Text passage:
Everyone who participated in the half gallon challenge lived through the night! We broke camp and started hiking. Immediately, we knew it was going to be a hot one as sweat began to pour. Within 30 minutes, we looked like we had just climbed out of a pool; we were absolutely drenched. The air in the woods was stagnant – Not a leaf moved on its limb. I’m not sure how much water I drank today, but it has been the most of any day so far.

Around noon, we were looking for a place to bail out of the heat for a few hours and saw the Green Mountain Store was just up ahead, so we walked .2 miles down a state highway to its front door. Inside, I ordered a hamburger and some gatorade and sat down in front of the A/C vent. Even though the burger patty was cooked in the microwave, it was delicious! After eating our various sandwiches, we relocated outside in the shade and didn’t move for the next two hours. Every so often, one of us would go back inside and emerge with chips, ice cream, a soda, or some other snack. Thruhikers spend a lot of money at small establishments such as these and even though we are smelly, the owners are always pretty nice to us.

Break time

Break time

Just before we left, Pie had the idea to get some hot dogs and buns so we could grill them up around the campfire tonight. We each carried a part of tonight’s meal and headed out. It was about 3:00 and 85°, so hiking was slow on the flat parts and even slower on the ups. The only fun part of our hike today was through the Rock Maze. The Rock Maze is about a half mile section of the trail where the A.T. zigzags in and out and up and over big rock formations. There were several times when our poles had to be put away so we could use our hands to scramble. It reminded me a lot of Albert Mountain back in North Carolina and the descent off Dragon’s Tooth in Virginia.

Rock Maze

Rock Maze

Rock Maze

Rock Maze

We finally made it to our campsite in the woods where I immediately washed off in the nearby stream. It was very cold, but very refreshing! I downed 5 hot dogs and a Snickers and spent the rest of the evening playing cards. Life could be worse!


Day 104, 6/12/15

Start: Little Dogwood Run Campsite
Finish: Darlington Shelter
Miles Hiked: 18.3
Miles To Go: 1052.6
Overall Miles Hiked: 1135.6

We were hiking by 7:00, drenched in sweat by 7:15 and it only got hotter as the day went on. Thankfully though, the trail was very flat. For 13 miles the trail meandered through corn and wheat fields until finally going back uphill into the PA mountains.

Material supplied:
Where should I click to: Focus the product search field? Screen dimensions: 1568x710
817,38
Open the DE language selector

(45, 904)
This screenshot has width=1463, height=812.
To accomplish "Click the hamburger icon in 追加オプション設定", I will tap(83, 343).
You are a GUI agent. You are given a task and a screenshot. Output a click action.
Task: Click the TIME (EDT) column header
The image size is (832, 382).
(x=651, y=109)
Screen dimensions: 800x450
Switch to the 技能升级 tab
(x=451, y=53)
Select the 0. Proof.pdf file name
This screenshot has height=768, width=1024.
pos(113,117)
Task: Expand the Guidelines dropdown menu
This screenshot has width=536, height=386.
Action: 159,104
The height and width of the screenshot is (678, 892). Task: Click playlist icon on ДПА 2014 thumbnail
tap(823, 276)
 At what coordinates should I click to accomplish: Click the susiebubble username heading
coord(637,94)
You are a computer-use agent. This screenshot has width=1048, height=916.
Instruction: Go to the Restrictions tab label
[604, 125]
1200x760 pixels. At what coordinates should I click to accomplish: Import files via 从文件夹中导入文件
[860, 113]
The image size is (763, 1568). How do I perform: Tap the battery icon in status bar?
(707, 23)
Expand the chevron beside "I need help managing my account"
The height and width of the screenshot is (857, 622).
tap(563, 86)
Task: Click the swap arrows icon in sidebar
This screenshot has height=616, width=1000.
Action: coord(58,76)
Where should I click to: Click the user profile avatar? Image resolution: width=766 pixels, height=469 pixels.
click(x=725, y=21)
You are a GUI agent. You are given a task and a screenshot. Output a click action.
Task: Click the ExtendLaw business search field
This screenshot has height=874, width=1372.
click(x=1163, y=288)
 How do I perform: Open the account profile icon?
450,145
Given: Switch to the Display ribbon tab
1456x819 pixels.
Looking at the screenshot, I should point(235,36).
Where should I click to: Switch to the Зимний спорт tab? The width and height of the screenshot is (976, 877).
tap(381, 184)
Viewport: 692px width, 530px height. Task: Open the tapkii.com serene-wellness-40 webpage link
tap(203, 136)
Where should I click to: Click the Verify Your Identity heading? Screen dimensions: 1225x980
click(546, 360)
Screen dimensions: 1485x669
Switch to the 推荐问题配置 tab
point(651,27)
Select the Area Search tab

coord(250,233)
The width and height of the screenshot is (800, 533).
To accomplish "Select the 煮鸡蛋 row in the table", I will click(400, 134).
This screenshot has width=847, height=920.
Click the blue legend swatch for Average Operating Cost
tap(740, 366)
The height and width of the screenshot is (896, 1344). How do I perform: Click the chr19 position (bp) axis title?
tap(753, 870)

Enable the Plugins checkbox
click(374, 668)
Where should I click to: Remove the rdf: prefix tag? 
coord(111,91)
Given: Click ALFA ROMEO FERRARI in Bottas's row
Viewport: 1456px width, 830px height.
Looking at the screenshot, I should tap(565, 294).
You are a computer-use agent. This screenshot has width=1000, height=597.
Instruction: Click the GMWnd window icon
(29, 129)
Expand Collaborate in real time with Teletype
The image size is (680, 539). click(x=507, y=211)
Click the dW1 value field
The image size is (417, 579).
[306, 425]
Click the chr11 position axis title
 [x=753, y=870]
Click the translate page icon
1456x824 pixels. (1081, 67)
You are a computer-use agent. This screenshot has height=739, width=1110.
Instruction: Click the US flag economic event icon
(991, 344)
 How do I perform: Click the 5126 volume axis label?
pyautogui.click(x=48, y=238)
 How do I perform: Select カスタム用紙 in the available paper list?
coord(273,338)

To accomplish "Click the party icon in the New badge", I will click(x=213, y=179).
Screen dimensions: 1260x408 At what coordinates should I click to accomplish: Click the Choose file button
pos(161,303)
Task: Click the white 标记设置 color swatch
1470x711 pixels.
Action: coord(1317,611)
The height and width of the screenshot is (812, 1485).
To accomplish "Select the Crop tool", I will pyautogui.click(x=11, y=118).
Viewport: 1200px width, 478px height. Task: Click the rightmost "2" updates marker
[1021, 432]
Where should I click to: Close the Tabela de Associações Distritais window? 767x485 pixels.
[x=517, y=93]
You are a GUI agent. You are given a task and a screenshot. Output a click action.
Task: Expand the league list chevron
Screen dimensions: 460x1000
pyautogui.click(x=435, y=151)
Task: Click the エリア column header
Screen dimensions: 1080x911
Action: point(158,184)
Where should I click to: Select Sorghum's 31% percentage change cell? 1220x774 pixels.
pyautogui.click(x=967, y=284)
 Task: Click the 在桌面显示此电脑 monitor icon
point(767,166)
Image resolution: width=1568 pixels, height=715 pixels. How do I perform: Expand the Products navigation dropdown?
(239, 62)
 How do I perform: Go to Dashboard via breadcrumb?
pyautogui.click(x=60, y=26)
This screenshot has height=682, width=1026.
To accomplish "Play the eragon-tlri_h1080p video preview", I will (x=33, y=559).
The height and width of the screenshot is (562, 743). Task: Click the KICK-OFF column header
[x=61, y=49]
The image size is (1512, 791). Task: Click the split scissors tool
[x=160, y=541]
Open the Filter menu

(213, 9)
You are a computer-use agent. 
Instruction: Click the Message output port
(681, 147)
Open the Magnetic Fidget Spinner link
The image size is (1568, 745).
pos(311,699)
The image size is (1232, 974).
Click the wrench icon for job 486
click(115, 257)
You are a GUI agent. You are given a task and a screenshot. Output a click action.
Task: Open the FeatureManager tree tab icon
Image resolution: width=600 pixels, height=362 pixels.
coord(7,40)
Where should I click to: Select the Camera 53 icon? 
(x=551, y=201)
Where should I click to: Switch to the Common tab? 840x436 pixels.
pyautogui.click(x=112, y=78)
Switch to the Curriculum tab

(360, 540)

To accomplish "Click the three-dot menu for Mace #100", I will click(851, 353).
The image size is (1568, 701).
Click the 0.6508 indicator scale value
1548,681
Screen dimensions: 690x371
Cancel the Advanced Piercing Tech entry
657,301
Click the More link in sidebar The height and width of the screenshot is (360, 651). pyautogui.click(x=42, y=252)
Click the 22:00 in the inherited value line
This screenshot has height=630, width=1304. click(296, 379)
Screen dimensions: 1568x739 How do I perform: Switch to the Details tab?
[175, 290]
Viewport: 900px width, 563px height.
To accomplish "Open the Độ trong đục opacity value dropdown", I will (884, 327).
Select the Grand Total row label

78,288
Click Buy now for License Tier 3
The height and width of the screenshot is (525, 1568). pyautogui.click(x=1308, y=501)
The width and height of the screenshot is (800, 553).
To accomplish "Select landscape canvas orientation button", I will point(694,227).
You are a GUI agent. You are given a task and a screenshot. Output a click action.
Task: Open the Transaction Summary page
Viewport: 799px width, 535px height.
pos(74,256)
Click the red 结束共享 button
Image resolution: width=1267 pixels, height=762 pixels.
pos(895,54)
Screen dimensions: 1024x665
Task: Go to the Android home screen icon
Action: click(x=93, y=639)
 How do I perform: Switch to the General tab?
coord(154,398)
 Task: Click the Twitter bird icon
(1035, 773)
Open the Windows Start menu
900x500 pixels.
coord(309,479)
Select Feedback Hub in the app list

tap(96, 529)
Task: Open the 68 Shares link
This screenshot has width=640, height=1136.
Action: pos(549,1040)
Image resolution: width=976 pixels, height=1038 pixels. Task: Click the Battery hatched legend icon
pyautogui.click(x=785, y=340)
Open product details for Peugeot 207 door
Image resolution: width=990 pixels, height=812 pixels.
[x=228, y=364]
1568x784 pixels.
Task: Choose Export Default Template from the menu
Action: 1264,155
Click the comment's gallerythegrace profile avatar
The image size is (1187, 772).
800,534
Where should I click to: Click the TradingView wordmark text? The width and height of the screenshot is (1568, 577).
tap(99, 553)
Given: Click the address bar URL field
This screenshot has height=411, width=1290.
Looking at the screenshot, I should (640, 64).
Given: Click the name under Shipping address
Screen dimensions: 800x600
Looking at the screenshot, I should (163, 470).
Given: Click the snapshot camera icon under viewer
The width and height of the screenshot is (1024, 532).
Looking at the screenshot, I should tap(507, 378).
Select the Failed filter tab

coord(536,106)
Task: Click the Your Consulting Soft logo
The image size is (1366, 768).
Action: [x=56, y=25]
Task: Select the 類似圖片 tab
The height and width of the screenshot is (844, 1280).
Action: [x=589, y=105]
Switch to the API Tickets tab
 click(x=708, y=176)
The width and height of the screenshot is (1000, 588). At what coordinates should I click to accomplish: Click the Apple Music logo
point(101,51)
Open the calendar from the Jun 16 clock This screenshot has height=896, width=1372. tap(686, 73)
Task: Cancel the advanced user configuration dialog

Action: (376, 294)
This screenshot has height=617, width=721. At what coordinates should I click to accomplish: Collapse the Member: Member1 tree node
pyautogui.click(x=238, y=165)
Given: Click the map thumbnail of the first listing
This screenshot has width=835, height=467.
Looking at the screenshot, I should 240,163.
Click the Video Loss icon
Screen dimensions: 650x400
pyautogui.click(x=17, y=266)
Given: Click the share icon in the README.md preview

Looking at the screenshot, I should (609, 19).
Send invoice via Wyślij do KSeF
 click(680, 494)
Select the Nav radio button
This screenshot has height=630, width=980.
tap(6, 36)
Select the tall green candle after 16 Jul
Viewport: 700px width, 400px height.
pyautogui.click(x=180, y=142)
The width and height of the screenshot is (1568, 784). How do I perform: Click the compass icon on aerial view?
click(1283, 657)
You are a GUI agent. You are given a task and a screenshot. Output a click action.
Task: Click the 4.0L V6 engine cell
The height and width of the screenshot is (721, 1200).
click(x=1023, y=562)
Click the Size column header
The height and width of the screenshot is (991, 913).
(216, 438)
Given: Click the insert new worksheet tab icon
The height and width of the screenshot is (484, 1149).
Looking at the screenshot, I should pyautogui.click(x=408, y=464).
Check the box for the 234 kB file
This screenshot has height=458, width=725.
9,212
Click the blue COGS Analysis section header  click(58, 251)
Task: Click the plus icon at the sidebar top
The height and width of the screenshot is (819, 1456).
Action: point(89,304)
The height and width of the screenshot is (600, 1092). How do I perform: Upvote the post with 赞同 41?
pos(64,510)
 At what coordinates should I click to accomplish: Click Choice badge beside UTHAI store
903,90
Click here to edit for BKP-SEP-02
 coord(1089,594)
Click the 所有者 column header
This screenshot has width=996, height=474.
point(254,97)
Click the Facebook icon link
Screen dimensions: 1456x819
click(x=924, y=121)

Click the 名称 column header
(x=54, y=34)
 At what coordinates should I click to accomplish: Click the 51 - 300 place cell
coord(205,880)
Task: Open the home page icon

Instruction: Render this sentence from the hiking journal in French: "We each carried a part of tonight’s meal and headed out."

Finished answer: Chacun de nous a porté une partie du repas de ce soir, puis nous sommes partis.